We now look at the term $$(x^{2}-25)$$. This is a special type of factoring called a "difference of squares". The general formula for a difference of squares is $$a^{2}-b^{2}=(a-b)(a+b)$$.
In our case, $$a$$ corresponds to $$x$$ (since $$x^{2}$$ is $$x^{2}$$) and $$b$$ corresponds to $$5$$ (since $$5^{2}=25$$).
Therefore, $$x^{2}-25$$ can be factored into $$(x-5)(x+5)$$.
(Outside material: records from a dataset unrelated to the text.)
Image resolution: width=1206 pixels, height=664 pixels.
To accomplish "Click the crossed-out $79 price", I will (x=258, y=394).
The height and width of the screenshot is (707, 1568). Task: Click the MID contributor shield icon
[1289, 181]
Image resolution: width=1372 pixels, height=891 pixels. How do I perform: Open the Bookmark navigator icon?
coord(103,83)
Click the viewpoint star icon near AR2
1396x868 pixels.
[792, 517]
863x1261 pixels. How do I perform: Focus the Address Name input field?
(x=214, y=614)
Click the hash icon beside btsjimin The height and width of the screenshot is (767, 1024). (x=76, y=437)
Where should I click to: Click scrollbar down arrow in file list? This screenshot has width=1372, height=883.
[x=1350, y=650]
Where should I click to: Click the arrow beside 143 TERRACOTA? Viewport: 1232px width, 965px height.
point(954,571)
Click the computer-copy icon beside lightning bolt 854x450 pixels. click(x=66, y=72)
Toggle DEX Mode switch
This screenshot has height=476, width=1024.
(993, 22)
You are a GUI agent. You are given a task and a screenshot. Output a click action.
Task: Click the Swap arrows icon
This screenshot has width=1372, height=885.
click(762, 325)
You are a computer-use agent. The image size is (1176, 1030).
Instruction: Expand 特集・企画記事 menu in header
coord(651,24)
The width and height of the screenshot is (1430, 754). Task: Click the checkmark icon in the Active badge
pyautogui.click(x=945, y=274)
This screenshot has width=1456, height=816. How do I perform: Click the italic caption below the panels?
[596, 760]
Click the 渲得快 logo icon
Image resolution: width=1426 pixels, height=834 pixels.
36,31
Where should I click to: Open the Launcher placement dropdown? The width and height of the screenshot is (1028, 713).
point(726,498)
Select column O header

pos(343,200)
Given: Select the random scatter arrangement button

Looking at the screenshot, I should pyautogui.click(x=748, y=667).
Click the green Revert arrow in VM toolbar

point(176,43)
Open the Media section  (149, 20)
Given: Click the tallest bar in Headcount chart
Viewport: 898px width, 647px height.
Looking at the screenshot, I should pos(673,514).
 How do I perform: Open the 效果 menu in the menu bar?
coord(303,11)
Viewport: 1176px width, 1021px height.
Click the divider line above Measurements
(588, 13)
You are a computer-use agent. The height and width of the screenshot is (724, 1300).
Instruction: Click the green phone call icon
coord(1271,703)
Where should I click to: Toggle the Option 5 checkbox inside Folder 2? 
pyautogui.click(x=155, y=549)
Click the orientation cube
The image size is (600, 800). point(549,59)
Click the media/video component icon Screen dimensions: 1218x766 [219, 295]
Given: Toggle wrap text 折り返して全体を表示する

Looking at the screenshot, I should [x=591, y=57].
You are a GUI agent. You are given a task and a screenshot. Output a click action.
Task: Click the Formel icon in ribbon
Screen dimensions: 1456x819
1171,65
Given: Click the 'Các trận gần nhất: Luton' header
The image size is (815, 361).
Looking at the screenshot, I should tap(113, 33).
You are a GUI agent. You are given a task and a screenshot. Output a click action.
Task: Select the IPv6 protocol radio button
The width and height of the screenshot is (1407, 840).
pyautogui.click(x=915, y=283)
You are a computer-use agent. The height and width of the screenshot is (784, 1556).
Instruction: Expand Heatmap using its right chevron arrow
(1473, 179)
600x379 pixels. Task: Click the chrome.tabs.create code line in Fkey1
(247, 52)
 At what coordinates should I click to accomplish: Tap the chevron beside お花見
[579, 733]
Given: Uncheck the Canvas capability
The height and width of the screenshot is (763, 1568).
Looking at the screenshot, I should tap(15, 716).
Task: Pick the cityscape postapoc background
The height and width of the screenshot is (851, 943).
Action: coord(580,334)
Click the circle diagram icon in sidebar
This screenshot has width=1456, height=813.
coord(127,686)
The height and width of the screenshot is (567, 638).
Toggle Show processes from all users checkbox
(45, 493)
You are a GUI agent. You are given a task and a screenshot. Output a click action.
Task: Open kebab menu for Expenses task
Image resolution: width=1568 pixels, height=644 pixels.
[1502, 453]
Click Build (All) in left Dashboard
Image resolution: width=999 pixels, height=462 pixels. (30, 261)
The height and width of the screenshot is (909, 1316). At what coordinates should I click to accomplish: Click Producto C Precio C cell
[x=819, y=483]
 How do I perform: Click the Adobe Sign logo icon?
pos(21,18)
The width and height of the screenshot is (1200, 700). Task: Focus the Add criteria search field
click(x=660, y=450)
**step7** Writing the completely factored equation

Now we substitute all the factored expressions back into our original equation.
Starting from $$2x(x^{3}+3x^{2}-25x-75)=0$$, and replacing $$(x^{3}+3x^{2}-25x-75)$$ with its factored form $$(x+3)(x-5)(x+5)$$, the completely factored equation is:
$$2x(x-5)(x+5)(x+3)=0$$.

**step8** Applying the Zero Product Property

The Zero Product Property states that if the product of two or more factors is equal to zero, then at least one of the factors must be equal to zero.
In our completely factored equation, $$2x(x-5)(x+5)(x+3)=0$$, we have four factors: $$2x$$, $$(x-5)$$, $$(x+5)$$, and $$(x+3)$$.
To find the values of 'x' that solve the equation, we set each of these factors equal to zero.

**step9** Solving for x

We solve each of the equations obtained in the previous step for 'x':
1. Set the first factor to zero: $$2x = 0$$
Divide both sides by 2: $$x = 0$$
2. Set the second factor to zero: $$x-5 = 0$$
Add 5 to both sides: $$x = 5$$
3. Set the third factor to zero: $$x+5 = 0$$
Subtract 5 from both sides: $$x = -5$$
4. Set the fourth factor to zero: $$x+3 = 0$$
Subtract 3 from both sides: $$x = -3$$

**step10** Listing the solutions

The values of 'x' that make the original polynomial equation true are $$0, 5, -5, \text{ and } -3$$. These are the solutions to the equation.